Drive motor stator relies on NTC temperature sensor

The drive motor of EV primarily converts electrical energy into mechanical energy to propel the car. This process is based on electromagnetic induction and Ampère’s force law: a rotating magnetic field is generated when current flows through the stator windings. This interacts with the rotor’s permanent magnets or induction windings, creating an electromagnetic force that drives the rotor to rotate, ultimately outputting mechanical energy to power the vehicle. As new energy vehicles operate at high speeds, temperature control of the motor stator becomes critical. NTC temperature sensors effectively prevent issues such as power reduction, shortened lifespan, and increased failure rates caused by motor overheating.

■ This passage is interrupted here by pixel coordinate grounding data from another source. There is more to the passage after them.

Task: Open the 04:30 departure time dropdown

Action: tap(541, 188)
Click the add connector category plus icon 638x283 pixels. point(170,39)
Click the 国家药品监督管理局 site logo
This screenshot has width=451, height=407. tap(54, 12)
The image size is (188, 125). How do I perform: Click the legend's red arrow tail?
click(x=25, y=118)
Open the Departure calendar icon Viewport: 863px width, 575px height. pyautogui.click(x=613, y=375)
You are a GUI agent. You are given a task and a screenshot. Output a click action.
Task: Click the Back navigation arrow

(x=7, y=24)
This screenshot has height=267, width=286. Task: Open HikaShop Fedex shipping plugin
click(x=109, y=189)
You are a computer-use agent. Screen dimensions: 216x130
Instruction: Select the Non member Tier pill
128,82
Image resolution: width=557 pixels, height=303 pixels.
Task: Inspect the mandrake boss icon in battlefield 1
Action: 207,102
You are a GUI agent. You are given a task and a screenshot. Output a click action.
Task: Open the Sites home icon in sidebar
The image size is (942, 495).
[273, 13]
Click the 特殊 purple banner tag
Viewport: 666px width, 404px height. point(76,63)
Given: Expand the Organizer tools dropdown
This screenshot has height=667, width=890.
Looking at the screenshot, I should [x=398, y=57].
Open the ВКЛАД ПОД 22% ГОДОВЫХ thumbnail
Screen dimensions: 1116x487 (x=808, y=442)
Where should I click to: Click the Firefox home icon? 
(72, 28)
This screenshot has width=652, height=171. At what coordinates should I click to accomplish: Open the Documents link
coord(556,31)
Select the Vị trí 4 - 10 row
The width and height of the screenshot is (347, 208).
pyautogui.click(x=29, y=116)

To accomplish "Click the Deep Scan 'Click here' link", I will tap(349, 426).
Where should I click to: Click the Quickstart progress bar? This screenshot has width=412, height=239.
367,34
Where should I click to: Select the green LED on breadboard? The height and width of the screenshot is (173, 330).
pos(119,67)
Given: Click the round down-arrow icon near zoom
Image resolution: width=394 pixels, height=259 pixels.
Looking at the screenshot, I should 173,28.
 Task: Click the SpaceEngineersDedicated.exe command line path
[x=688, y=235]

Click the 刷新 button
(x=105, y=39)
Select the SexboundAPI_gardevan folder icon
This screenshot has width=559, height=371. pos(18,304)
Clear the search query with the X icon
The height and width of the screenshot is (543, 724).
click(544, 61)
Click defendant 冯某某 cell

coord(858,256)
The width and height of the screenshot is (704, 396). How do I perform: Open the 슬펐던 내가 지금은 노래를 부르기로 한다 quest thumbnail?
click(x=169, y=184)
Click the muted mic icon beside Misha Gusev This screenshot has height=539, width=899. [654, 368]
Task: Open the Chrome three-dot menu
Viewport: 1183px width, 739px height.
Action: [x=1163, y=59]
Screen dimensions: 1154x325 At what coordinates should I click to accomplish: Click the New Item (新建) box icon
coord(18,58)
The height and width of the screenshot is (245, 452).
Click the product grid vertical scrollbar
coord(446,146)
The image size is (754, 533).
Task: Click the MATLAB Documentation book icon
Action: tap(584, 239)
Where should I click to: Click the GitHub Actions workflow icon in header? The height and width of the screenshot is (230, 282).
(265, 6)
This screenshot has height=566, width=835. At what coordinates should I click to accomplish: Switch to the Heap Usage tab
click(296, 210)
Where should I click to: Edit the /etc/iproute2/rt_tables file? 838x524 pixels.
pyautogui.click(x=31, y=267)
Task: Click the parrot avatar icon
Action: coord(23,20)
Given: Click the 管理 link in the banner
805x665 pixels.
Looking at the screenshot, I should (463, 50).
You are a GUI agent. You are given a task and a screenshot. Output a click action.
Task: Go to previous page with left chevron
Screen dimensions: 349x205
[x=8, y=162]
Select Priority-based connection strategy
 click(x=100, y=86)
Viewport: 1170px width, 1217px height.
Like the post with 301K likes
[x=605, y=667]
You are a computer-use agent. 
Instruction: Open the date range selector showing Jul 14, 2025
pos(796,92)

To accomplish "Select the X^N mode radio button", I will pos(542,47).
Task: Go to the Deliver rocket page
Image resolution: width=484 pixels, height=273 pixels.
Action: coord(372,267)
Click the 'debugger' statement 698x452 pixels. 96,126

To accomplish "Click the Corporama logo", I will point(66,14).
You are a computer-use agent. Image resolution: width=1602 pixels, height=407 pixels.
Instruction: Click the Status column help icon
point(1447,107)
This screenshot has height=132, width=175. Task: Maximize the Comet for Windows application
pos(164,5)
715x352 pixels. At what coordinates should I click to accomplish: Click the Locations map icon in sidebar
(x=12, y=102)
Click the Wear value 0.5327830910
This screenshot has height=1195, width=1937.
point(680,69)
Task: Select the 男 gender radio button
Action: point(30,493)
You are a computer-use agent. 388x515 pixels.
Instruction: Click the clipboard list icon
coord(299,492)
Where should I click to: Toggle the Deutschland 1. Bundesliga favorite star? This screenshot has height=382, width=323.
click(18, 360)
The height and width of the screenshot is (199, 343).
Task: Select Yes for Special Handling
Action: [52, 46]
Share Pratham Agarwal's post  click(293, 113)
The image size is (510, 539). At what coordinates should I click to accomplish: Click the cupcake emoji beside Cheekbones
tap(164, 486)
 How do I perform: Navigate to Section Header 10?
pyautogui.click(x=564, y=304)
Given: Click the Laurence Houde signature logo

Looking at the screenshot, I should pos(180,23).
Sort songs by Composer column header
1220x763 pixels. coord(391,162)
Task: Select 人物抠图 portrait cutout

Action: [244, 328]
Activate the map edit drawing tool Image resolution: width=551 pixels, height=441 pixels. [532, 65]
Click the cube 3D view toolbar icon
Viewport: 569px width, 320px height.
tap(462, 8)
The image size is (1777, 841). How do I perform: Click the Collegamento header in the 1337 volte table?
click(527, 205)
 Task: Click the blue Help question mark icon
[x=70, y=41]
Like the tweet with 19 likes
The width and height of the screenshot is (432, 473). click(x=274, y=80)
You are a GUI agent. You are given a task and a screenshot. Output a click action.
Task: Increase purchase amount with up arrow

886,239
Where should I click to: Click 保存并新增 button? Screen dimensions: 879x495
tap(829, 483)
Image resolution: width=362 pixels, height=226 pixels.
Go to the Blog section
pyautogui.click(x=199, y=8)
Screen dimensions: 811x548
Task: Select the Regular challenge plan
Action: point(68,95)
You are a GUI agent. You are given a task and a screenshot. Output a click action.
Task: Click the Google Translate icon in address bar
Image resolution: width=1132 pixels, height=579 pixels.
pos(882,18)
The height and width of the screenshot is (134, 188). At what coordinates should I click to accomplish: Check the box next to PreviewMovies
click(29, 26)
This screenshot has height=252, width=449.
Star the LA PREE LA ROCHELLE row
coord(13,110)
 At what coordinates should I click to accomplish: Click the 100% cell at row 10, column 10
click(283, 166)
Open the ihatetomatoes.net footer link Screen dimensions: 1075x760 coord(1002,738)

Negative Impacts of Excessive Stator Temperature:

• Reduced Motor Power: Rising temperatures increase internal resistance, impede current flow, and diminish motor output. Once the stator temperature exceeds the rated limit, power drops significantly.
• Shortened Motor Lifespan: High temperatures induce thermal expansion and stress, accelerating insulation aging and directly threatening motor durability.
• Increased Failure Rates: Overheating can cause winding short circuits, poor contact, and accelerated mechanical wear, compromising operational reliability and stability.

The stator within a drive motor comprises a core, enameled wires, protective covers, and coils. NTC temperature sensors are embedded within the coils to monitor stator temperature in real-time, ensuring safe operating conditions.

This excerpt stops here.